Here's what we do now—non-negotiable:

  • Firmware staging lab. We built a mirror environment using Wonderware for SCADA visualization and ran the actual PLC offline. Costs maybe $15k in hardware, but you catch 90% of compatibility issues before they touch production.
  • Change control with teeth. We use ServiceNow now, but the key is: every firmware update requires 48-hour advance notice, documented rollback procedure, and sign-off from ops AND maintenance. No exceptions, even if it's marked critical.
  • Vendor communication step. Before any patch, we email Schneider/Siemens/whoever with our exact hardware config and ask specifically: "has this patch been tested with X firmware version on Y module?" You'd be surprised how often they say no.
  • Always, always do pilot first.
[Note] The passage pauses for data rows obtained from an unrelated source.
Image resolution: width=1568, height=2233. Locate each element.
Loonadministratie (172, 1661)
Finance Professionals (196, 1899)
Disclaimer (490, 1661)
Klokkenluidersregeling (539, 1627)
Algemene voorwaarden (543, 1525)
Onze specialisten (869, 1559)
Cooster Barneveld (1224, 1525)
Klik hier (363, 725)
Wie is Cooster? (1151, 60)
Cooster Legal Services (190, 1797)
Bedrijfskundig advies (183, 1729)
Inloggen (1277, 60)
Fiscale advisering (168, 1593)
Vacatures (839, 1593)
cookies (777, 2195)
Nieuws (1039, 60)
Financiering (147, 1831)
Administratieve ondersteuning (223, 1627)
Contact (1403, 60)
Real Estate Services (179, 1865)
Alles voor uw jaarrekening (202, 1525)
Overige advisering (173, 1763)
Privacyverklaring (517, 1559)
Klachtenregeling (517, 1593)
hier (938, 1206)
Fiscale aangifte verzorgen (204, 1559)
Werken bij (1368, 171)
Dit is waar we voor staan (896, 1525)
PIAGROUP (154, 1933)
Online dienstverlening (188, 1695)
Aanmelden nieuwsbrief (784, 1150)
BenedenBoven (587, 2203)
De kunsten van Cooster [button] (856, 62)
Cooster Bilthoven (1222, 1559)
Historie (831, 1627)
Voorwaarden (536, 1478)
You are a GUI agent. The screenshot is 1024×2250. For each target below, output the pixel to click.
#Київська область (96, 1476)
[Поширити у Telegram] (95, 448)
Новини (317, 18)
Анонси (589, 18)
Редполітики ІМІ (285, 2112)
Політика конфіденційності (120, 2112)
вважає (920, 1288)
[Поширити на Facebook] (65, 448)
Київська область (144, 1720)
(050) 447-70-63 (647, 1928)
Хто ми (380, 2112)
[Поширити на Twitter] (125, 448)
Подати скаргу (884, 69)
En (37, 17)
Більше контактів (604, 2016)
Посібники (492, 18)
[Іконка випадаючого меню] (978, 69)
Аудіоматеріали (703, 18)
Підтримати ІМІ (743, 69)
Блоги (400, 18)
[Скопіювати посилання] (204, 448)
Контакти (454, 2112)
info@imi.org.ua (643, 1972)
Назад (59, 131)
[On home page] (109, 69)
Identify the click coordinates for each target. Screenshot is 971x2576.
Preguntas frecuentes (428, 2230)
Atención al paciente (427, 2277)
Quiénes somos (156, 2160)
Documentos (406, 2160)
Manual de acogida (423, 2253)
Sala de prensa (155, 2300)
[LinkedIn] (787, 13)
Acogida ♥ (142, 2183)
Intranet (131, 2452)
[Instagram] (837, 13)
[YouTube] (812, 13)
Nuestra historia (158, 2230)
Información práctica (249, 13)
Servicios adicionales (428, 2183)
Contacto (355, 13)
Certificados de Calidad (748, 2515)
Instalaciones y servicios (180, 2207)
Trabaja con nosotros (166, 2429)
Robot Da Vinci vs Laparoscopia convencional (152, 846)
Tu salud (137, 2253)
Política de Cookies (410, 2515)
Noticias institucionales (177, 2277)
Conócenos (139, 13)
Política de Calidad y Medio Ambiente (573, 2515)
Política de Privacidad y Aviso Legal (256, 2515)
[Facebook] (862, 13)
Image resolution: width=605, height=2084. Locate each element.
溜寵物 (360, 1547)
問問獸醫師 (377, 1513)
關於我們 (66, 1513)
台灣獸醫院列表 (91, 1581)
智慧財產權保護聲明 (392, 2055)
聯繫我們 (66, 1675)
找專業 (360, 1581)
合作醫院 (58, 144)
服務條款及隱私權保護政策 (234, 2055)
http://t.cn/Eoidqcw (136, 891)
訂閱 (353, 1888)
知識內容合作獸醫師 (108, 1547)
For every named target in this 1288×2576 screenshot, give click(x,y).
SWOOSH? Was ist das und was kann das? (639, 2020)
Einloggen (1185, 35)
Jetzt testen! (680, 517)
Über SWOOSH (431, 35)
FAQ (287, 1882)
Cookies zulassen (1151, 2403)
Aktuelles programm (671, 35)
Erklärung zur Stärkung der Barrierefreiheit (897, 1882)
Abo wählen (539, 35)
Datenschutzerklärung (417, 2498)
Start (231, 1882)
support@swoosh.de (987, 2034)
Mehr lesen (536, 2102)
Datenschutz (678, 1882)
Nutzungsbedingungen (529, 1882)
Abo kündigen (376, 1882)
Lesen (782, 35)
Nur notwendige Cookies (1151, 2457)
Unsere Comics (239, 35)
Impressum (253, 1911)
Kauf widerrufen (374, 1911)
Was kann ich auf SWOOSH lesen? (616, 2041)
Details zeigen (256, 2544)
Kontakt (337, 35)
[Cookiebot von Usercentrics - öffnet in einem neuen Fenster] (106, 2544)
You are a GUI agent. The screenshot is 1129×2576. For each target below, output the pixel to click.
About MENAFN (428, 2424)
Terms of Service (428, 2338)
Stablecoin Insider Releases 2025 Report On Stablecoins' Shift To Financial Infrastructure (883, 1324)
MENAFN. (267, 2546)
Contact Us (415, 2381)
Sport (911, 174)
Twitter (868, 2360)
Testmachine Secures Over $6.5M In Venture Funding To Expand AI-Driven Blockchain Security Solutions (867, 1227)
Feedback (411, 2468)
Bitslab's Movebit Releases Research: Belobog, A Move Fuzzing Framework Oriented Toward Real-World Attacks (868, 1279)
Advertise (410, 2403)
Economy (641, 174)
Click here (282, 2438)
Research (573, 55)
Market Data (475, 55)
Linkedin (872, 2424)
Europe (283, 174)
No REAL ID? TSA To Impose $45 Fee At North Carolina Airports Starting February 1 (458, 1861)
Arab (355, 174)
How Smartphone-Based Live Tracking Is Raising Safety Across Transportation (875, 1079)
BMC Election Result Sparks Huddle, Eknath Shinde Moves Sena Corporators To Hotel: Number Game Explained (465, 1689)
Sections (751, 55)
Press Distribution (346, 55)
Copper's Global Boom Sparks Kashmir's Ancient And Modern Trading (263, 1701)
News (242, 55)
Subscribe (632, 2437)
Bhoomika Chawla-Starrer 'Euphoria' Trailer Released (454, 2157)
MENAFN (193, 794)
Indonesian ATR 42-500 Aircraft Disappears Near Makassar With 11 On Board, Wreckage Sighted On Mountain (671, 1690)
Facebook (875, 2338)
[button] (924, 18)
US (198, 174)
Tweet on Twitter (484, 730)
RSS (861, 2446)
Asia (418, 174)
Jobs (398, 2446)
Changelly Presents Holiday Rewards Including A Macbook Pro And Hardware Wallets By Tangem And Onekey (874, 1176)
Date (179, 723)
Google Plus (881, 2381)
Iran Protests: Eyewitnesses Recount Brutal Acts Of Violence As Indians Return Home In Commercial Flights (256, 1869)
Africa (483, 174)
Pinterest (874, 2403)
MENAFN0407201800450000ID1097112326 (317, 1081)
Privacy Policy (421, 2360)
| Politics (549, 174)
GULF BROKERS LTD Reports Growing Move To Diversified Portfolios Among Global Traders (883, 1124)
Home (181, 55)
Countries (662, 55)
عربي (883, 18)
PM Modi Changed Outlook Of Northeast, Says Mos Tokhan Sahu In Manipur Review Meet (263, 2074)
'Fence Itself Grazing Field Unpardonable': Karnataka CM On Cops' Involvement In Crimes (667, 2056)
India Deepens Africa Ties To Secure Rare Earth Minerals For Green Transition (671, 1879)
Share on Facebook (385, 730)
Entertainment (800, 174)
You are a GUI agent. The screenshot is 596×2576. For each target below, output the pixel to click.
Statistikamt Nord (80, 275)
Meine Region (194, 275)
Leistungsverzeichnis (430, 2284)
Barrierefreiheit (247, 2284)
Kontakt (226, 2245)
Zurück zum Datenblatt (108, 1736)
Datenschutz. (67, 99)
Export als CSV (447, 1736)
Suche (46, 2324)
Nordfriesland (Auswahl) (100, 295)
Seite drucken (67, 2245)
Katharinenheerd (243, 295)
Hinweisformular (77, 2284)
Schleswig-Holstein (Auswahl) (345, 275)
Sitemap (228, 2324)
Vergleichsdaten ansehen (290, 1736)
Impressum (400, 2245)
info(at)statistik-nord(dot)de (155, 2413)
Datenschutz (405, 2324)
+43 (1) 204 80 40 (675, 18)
One PLC, one day, someone in the room. We learned this the hard way.
  • Keep the old firmware image backed up locally. We use a locked-down USB with version control docs. Sounds paranoid, probably saved us last summer.
  • Your ops team isn't the problem—your process was. This is fixable. The fact you're thinking about it now means it won't happen again.

    Apr 7

    We got hammered by the exact same Schneider patch in March. Took out our assembly line for 48 hours. Here's what I need to know to help you avoid the next one:

    Did you have a test environment that mirrors your production PLC setup? And—critical question—who owns firmware validation in your org? We had zero clarity on whether ops or engineering owned it, so the patch just rolled through.

    We now stage everything in an isolated cell first. Found out the hard way that "critical security" doesn't mean "won't brick your hardware." You're not alone in this.